Origine : Etats-Unis
Genre : Épouvante
Réalisation : Tommy Lee Wallace
Avec : Tim Reid, Jonathan Brandis, Brandon Crane, Emily Perkins…

Adapter Stephen King, cela va de soit, surtout après plus d’une décennie d’adaptations fructueuses, mais entre ses nouvelles trop courtes pour soutenir un long-métrage et ses pavés inadaptables dans une durée standard de 2 heures, la tâche n’est guère aisée. Et pourtant, ce serait bien dommage de ne pas profiter de tous les romans de King, véritables pains bénis pour les producteurs de tous poils. Pour le cas des nouvelles, une fois mise de côté l’option du film à sketchs, il n’y a pas 36 solutions : il faut broder. Ce que fit Fritz Kiersch en 1984 avec Les Démons du maïs. Qualitativement, le film ne restera pas dans les mémoires (encore qu’il connu plusieurs séquelles, capitalisant plus sur le nom de King que sur le film de Kiersch), mais d’un point de vue opportuniste, il donna le coup d’envoi à tout un tas de films réécrivant les histoires de King, pour un résultat souvent médiocre. Le cas des pavés est un peu plus complexe. En la matière, Tobe Hooper fit figure de précurseur avec Salem, pourtant loin d’être le plus volumineux roman de l’auteur, mais porté au petit écran pour une mini-série de 3 heures, éditée et remontée pour tomber à 1h30 en vidéo (ce remontage est la seule version des Vampires de Salem à circuler en Europe). Cette expérience resta sans lendemain jusqu’en 1990, année d’adaptation de Ça, roman incontournable de Stephen King (et peut-être son meilleur). Le téléfilm, d’une durée de 3 heures, confié aux bons soins de Tommy Lee Wallace, poulain de John Carpenter, fut le point de départ de toute une vague d’adaptations télévisuelles. Suivront Les Tommyknockers, Le Fléau, Les Langoliers, un nouveau Salem etc… Bien que les réactions de Stephen King à toutes ces transpositions demeurent pour la plupart inconnues, on peut tout de même affirmer qu’il n’a pas été échaudé par le principe des téléfilms, puisqu’il utilisera lui-même le média pour refaire sa propre version de Shining, confiée à son ami Mick Garris, qui tournera également Désolation pour le petit écran. La démarche de Ça a porté ses fruits, et le film demeure une date dans la longue histoire de King à l’écran.
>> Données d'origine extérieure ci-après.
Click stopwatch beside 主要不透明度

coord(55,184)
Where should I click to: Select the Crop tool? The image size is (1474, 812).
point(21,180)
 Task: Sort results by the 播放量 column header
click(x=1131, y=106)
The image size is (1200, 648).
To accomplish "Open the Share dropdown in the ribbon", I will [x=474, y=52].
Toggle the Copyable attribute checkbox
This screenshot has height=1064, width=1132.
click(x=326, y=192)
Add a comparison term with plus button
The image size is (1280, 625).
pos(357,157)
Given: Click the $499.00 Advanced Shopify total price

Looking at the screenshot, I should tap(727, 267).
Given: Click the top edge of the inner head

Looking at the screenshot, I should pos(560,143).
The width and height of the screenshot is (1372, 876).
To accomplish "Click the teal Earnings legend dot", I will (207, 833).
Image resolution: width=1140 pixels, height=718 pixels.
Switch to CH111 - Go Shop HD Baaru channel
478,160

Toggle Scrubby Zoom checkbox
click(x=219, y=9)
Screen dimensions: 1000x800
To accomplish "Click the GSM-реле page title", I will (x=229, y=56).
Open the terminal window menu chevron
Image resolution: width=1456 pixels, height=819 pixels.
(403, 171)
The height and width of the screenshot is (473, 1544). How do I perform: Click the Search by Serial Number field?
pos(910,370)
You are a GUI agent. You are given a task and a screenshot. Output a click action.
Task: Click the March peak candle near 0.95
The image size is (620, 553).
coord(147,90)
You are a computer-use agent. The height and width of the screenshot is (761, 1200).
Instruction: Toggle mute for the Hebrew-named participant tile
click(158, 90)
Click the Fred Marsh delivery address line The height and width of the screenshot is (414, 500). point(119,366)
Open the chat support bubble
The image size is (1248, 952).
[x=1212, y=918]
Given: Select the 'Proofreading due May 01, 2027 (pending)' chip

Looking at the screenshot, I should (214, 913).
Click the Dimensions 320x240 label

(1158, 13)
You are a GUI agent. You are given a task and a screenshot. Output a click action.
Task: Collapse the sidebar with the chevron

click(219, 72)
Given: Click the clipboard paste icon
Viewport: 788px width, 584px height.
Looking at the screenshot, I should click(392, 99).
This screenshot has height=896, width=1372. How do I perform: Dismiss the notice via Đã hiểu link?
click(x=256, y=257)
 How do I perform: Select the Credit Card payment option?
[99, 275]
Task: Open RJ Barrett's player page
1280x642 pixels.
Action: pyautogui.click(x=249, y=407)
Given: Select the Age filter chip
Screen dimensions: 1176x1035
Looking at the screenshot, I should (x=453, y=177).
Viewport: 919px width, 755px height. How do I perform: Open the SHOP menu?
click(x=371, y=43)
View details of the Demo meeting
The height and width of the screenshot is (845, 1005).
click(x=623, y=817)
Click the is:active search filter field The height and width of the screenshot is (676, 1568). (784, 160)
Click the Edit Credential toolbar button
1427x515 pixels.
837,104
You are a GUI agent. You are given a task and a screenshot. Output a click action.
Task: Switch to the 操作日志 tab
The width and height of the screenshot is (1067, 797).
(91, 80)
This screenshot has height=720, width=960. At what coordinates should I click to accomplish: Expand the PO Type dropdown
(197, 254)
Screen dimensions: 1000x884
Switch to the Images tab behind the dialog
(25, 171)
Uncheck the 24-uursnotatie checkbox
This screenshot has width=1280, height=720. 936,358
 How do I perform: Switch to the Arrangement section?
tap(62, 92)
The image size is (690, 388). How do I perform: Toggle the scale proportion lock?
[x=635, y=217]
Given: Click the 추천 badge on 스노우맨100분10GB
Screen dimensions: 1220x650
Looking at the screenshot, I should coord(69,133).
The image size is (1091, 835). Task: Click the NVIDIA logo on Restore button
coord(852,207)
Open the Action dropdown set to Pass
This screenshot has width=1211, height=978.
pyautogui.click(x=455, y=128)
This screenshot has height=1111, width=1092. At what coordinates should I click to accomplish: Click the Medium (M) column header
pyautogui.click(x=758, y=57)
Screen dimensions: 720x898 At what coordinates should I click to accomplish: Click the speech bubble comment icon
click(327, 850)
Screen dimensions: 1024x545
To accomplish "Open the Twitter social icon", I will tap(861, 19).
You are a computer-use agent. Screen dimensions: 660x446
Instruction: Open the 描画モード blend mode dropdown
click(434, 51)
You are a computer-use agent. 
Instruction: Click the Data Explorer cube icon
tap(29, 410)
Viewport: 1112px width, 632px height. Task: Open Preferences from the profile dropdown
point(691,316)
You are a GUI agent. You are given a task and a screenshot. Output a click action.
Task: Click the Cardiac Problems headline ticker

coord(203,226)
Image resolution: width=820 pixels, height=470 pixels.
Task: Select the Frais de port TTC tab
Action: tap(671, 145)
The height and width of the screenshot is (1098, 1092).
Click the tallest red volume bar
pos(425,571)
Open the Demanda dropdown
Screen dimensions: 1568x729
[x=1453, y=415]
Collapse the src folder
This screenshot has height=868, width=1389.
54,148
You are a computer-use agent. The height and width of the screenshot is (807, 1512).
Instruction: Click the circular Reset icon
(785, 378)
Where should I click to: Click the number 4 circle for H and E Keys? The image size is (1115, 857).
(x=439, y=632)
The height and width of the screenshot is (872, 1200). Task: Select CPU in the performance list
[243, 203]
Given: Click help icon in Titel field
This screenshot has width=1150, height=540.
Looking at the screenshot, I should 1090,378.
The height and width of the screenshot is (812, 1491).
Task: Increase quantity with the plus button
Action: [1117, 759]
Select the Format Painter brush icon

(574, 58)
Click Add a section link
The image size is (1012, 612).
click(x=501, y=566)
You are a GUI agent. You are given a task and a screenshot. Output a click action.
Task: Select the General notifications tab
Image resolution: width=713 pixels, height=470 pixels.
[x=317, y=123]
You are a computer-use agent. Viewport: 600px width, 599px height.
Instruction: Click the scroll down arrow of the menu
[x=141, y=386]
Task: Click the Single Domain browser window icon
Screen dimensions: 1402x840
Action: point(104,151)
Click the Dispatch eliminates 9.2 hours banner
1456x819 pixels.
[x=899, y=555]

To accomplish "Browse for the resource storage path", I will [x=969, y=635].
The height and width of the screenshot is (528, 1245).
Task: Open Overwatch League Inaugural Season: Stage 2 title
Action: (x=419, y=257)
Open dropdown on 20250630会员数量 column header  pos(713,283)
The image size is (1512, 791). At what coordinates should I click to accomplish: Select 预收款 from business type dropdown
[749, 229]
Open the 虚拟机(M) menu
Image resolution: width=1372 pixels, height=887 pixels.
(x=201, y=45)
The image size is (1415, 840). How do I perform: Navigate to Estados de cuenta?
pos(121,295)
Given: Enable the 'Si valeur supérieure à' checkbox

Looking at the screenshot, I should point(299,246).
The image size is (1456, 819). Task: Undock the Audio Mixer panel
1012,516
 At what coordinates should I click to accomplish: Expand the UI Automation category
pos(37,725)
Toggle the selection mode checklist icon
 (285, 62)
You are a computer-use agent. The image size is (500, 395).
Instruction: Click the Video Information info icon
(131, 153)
En 1990, la petite ville de Derry est en proie à des meurtres et à des disparitions d’enfants. Le coupable ? Ça ! Également appelé Grippe-sous le clown, entité séculaire réapparaissant tous les 30 ans pour se nourrir des marmots et de leurs peurs. A sa dernière apparition, en 1960, une poignée de gamins connus sous le sobriquet du “club des paumés” en était venus à bout avant de faire la promesse qu’ils reviendraient si d’aventure Ça venait à réapparaître. Parmi eux, Mike Hanlon (Tim Reid), seul d’entre eux à être rester à Derry. Et puisque les meurtres ont repris, il ne peut faire autrement que de rappeler ses anciens camarades pour s’en aller une fois de plus combattre le mal logeant dans les égouts de la ville.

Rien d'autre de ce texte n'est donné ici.